Work item: Your response should be the complete listing, returned exactly as written.
___
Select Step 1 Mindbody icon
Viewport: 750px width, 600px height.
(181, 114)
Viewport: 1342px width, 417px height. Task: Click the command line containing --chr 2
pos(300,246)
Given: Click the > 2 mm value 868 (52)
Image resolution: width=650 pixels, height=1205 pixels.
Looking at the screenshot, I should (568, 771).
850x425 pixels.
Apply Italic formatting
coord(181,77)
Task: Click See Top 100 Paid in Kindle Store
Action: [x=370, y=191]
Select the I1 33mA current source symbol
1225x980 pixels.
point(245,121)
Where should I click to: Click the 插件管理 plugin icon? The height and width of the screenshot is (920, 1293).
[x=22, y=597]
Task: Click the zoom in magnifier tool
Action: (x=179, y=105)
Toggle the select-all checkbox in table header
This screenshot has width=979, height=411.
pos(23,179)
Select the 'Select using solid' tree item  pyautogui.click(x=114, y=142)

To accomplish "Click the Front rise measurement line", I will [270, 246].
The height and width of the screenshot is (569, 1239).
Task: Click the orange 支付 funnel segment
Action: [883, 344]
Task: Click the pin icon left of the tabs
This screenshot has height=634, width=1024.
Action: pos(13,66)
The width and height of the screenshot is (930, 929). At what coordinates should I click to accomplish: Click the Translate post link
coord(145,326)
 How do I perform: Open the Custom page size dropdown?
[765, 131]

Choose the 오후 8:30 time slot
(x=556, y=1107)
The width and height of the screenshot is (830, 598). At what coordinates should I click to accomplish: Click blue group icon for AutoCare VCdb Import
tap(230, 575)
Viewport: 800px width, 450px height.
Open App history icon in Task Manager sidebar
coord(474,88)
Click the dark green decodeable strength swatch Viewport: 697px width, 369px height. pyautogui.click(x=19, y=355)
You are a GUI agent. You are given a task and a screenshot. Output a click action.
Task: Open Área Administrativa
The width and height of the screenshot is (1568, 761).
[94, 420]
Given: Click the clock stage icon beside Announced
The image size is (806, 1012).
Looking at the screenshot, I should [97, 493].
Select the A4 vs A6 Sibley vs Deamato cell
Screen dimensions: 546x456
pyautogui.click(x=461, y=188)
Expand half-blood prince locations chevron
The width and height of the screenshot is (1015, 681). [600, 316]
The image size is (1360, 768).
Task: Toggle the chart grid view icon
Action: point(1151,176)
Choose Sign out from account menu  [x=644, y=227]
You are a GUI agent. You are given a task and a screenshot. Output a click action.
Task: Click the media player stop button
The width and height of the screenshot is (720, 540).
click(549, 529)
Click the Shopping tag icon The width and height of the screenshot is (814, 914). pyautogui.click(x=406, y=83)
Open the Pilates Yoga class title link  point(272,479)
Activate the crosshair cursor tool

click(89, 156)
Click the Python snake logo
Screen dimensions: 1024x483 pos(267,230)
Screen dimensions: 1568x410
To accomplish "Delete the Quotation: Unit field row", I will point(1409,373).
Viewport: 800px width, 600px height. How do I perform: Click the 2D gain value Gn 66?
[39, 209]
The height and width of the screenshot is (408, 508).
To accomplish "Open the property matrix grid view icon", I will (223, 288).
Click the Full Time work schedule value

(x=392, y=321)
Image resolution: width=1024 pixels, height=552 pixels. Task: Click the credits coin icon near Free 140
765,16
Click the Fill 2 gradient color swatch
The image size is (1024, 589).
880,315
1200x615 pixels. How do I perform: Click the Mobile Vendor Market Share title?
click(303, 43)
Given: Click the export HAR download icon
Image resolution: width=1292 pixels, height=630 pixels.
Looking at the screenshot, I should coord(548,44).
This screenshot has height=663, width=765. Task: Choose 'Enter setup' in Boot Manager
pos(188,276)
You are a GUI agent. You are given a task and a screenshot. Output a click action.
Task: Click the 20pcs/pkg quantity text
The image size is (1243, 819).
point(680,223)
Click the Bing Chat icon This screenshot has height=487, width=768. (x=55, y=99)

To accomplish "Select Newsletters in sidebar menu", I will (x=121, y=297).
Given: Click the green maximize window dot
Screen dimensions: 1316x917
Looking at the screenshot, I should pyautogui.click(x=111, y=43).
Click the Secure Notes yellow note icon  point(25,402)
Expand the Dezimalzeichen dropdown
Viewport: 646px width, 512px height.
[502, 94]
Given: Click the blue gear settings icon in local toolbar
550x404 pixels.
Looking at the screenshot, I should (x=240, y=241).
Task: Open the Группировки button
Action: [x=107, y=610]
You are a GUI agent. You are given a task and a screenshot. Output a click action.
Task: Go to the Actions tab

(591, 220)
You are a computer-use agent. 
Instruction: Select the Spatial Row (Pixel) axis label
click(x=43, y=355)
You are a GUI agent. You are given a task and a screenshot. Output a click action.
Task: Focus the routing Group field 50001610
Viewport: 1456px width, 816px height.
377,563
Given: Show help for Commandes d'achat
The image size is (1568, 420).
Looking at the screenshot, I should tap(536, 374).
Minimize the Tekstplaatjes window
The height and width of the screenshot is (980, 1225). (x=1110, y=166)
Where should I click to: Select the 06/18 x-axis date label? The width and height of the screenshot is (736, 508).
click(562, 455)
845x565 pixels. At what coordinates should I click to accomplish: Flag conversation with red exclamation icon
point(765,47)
___
Output:
Select Step 1 Mindbody icon
Viewport: 750px width, 600px height.
(181, 114)
Viewport: 1342px width, 417px height. Task: Click the command line containing --chr 2
pos(300,246)
Given: Click the > 2 mm value 868 (52)
Image resolution: width=650 pixels, height=1205 pixels.
Looking at the screenshot, I should (568, 771).
850x425 pixels.
Apply Italic formatting
coord(181,77)
Task: Click See Top 100 Paid in Kindle Store
Action: [x=370, y=191]
Select the I1 33mA current source symbol
1225x980 pixels.
point(245,121)
Where should I click to: Click the 插件管理 plugin icon? The height and width of the screenshot is (920, 1293).
[x=22, y=597]
Task: Click the zoom in magnifier tool
Action: (x=179, y=105)
Toggle the select-all checkbox in table header
This screenshot has width=979, height=411.
pos(23,179)
Select the 'Select using solid' tree item  pyautogui.click(x=114, y=142)

To accomplish "Click the Front rise measurement line", I will [270, 246].
The height and width of the screenshot is (569, 1239).
Task: Click the orange 支付 funnel segment
Action: [883, 344]
Task: Click the pin icon left of the tabs
This screenshot has height=634, width=1024.
Action: pos(13,66)
The width and height of the screenshot is (930, 929). At what coordinates should I click to accomplish: Click the Translate post link
coord(145,326)
 How do I perform: Open the Custom page size dropdown?
[765, 131]

Choose the 오후 8:30 time slot
(x=556, y=1107)
The width and height of the screenshot is (830, 598). At what coordinates should I click to accomplish: Click blue group icon for AutoCare VCdb Import
tap(230, 575)
Viewport: 800px width, 450px height.
Open App history icon in Task Manager sidebar
coord(474,88)
Click the dark green decodeable strength swatch Viewport: 697px width, 369px height. pyautogui.click(x=19, y=355)
You are a GUI agent. You are given a task and a screenshot. Output a click action.
Task: Open Área Administrativa
The width and height of the screenshot is (1568, 761).
[94, 420]
Given: Click the clock stage icon beside Announced
The image size is (806, 1012).
Looking at the screenshot, I should [97, 493].
Select the A4 vs A6 Sibley vs Deamato cell
Screen dimensions: 546x456
pyautogui.click(x=461, y=188)
Expand half-blood prince locations chevron
The width and height of the screenshot is (1015, 681). [600, 316]
The image size is (1360, 768).
Task: Toggle the chart grid view icon
Action: point(1151,176)
Choose Sign out from account menu  [x=644, y=227]
You are a GUI agent. You are given a task and a screenshot. Output a click action.
Task: Click the media player stop button
The width and height of the screenshot is (720, 540).
click(549, 529)
Click the Shopping tag icon The width and height of the screenshot is (814, 914). pyautogui.click(x=406, y=83)
Open the Pilates Yoga class title link  point(272,479)
Activate the crosshair cursor tool

click(89, 156)
Click the Python snake logo
Screen dimensions: 1024x483 pos(267,230)
Screen dimensions: 1568x410
To accomplish "Delete the Quotation: Unit field row", I will point(1409,373).
Viewport: 800px width, 600px height. How do I perform: Click the 2D gain value Gn 66?
[39, 209]
The height and width of the screenshot is (408, 508).
To accomplish "Open the property matrix grid view icon", I will (223, 288).
Click the Full Time work schedule value

(x=392, y=321)
Image resolution: width=1024 pixels, height=552 pixels. Task: Click the credits coin icon near Free 140
765,16
Click the Fill 2 gradient color swatch
The image size is (1024, 589).
880,315
1200x615 pixels. How do I perform: Click the Mobile Vendor Market Share title?
click(303, 43)
Given: Click the export HAR download icon
Image resolution: width=1292 pixels, height=630 pixels.
Looking at the screenshot, I should coord(548,44).
This screenshot has height=663, width=765. Task: Choose 'Enter setup' in Boot Manager
pos(188,276)
You are a GUI agent. You are given a task and a screenshot. Output a click action.
Task: Click the 20pcs/pkg quantity text
The image size is (1243, 819).
point(680,223)
Click the Bing Chat icon This screenshot has height=487, width=768. (x=55, y=99)

To accomplish "Select Newsletters in sidebar menu", I will (x=121, y=297).
Given: Click the green maximize window dot
Screen dimensions: 1316x917
Looking at the screenshot, I should pyautogui.click(x=111, y=43).
Click the Secure Notes yellow note icon  point(25,402)
Expand the Dezimalzeichen dropdown
Viewport: 646px width, 512px height.
[502, 94]
Given: Click the blue gear settings icon in local toolbar
550x404 pixels.
Looking at the screenshot, I should (x=240, y=241).
Task: Open the Группировки button
Action: [x=107, y=610]
You are a GUI agent. You are given a task and a screenshot. Output a click action.
Task: Go to the Actions tab

(591, 220)
You are a computer-use agent. 
Instruction: Select the Spatial Row (Pixel) axis label
click(x=43, y=355)
You are a GUI agent. You are given a task and a screenshot. Output a click action.
Task: Focus the routing Group field 50001610
Viewport: 1456px width, 816px height.
377,563
Given: Show help for Commandes d'achat
The image size is (1568, 420).
Looking at the screenshot, I should tap(536, 374).
Minimize the Tekstplaatjes window
The height and width of the screenshot is (980, 1225). (x=1110, y=166)
Where should I click to: Select the 06/18 x-axis date label? The width and height of the screenshot is (736, 508).
click(562, 455)
845x565 pixels. At what coordinates should I click to accomplish: Flag conversation with red exclamation icon
point(765,47)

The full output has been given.